[What to do]
Starting with the line that contains "Task: Click the red (3000文字まで) note" and ending with the final line of the data below, print those lines exactly and nothing else.

[Records drawn from a dataset]
[Start of section]
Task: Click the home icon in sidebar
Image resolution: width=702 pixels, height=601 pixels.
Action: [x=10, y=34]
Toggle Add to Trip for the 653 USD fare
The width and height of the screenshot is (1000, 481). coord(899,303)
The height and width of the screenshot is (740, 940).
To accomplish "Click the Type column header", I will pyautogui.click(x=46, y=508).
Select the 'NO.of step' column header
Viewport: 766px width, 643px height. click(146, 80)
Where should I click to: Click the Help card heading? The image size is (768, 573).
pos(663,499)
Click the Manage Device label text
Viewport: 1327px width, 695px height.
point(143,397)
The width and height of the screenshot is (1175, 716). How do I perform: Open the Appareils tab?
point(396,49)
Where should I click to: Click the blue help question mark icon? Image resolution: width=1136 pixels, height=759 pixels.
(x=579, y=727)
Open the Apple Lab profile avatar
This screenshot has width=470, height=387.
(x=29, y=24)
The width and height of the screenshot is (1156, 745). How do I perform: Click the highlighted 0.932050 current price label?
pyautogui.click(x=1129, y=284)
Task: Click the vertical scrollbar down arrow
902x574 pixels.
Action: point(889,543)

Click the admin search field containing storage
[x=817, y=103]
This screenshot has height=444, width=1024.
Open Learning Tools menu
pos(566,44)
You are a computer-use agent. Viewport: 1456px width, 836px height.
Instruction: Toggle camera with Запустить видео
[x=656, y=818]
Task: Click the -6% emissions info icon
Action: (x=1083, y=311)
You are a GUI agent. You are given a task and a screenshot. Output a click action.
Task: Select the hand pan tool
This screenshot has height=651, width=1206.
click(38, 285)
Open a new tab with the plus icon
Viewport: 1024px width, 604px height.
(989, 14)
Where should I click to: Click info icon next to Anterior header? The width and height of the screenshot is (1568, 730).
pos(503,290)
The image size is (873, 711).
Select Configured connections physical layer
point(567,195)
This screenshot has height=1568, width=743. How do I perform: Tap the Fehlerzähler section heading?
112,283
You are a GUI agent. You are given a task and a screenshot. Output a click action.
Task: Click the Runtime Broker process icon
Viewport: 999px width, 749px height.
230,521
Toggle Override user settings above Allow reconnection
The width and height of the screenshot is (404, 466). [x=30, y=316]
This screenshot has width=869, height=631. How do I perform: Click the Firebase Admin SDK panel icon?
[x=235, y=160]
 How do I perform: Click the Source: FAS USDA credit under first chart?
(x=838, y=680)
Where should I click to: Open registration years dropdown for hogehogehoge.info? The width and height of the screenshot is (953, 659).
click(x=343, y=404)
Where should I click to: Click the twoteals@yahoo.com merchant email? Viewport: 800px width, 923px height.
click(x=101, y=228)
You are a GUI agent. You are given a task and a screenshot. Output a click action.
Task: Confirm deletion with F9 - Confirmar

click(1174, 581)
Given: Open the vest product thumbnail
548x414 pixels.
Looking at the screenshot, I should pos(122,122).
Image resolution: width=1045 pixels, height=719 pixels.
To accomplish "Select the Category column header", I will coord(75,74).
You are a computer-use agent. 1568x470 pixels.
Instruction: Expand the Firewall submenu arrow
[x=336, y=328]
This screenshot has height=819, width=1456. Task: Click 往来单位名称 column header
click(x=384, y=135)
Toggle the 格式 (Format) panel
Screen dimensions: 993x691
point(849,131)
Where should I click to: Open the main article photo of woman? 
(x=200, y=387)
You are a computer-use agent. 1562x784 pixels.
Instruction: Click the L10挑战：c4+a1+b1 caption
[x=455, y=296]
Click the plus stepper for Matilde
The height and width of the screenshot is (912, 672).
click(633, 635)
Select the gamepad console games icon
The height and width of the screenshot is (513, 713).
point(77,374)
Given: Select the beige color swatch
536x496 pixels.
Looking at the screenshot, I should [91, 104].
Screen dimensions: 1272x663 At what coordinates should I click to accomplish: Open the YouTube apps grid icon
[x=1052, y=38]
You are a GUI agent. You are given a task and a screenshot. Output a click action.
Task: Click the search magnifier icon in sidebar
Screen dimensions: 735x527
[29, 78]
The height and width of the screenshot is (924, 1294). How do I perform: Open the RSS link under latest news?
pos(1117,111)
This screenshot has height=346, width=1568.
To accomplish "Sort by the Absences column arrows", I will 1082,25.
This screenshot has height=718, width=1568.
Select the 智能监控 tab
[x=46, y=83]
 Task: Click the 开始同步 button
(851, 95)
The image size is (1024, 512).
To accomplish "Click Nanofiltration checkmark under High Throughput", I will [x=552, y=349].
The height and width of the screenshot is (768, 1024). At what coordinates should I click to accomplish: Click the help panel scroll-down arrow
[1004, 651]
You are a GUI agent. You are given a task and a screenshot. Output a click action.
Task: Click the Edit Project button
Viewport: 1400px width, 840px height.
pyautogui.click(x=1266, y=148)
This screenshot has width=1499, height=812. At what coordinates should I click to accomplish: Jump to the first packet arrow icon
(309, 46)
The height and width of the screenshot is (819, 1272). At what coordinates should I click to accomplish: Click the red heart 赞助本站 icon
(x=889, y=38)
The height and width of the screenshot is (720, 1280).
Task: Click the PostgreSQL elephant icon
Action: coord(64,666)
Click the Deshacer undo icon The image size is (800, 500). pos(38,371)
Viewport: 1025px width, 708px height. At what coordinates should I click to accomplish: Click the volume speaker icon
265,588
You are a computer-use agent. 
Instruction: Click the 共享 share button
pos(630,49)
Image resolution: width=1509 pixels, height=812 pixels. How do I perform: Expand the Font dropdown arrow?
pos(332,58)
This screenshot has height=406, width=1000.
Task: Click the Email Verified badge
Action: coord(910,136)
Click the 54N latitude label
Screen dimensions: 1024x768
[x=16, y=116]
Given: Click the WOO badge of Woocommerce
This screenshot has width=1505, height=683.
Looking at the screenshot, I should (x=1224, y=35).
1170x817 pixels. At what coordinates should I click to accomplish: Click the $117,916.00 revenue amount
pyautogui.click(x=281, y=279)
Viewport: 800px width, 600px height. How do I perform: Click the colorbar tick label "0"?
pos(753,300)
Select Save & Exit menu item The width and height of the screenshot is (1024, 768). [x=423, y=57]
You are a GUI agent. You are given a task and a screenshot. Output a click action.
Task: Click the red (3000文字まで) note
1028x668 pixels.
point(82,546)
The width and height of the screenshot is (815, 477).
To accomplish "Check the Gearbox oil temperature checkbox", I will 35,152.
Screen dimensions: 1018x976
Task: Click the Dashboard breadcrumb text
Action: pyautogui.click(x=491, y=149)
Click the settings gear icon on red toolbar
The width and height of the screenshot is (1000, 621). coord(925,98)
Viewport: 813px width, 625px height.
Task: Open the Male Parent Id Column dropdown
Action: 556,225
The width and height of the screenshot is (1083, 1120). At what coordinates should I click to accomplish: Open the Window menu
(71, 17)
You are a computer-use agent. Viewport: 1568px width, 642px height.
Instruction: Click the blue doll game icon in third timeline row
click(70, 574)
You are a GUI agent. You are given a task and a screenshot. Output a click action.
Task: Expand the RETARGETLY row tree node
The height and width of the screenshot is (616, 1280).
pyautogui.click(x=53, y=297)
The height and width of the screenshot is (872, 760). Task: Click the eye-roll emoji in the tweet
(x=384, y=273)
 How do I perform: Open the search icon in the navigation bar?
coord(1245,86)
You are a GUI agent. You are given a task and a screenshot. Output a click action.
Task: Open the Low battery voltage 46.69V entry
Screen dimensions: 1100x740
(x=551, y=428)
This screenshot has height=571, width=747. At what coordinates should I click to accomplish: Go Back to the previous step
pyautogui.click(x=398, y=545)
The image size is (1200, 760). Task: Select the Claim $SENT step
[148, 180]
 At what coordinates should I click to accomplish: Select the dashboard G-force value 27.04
[End of section]
[Answer for this exercise]
Task: Click the red (3000文字まで) note
1028x668 pixels.
point(82,546)
The width and height of the screenshot is (815, 477).
To accomplish "Check the Gearbox oil temperature checkbox", I will 35,152.
Screen dimensions: 1018x976
Task: Click the Dashboard breadcrumb text
Action: pyautogui.click(x=491, y=149)
Click the settings gear icon on red toolbar
The width and height of the screenshot is (1000, 621). coord(925,98)
Viewport: 813px width, 625px height.
Task: Open the Male Parent Id Column dropdown
Action: 556,225
The width and height of the screenshot is (1083, 1120). At what coordinates should I click to accomplish: Open the Window menu
(71, 17)
You are a computer-use agent. Viewport: 1568px width, 642px height.
Instruction: Click the blue doll game icon in third timeline row
click(70, 574)
You are a GUI agent. You are given a task and a screenshot. Output a click action.
Task: Expand the RETARGETLY row tree node
The height and width of the screenshot is (616, 1280).
pyautogui.click(x=53, y=297)
The height and width of the screenshot is (872, 760). Task: Click the eye-roll emoji in the tweet
(x=384, y=273)
 How do I perform: Open the search icon in the navigation bar?
coord(1245,86)
You are a GUI agent. You are given a task and a screenshot. Output a click action.
Task: Open the Low battery voltage 46.69V entry
Screen dimensions: 1100x740
(x=551, y=428)
This screenshot has height=571, width=747. At what coordinates should I click to accomplish: Go Back to the previous step
pyautogui.click(x=398, y=545)
The image size is (1200, 760). Task: Select the Claim $SENT step
[148, 180]
 At what coordinates should I click to accomplish: Select the dashboard G-force value 27.04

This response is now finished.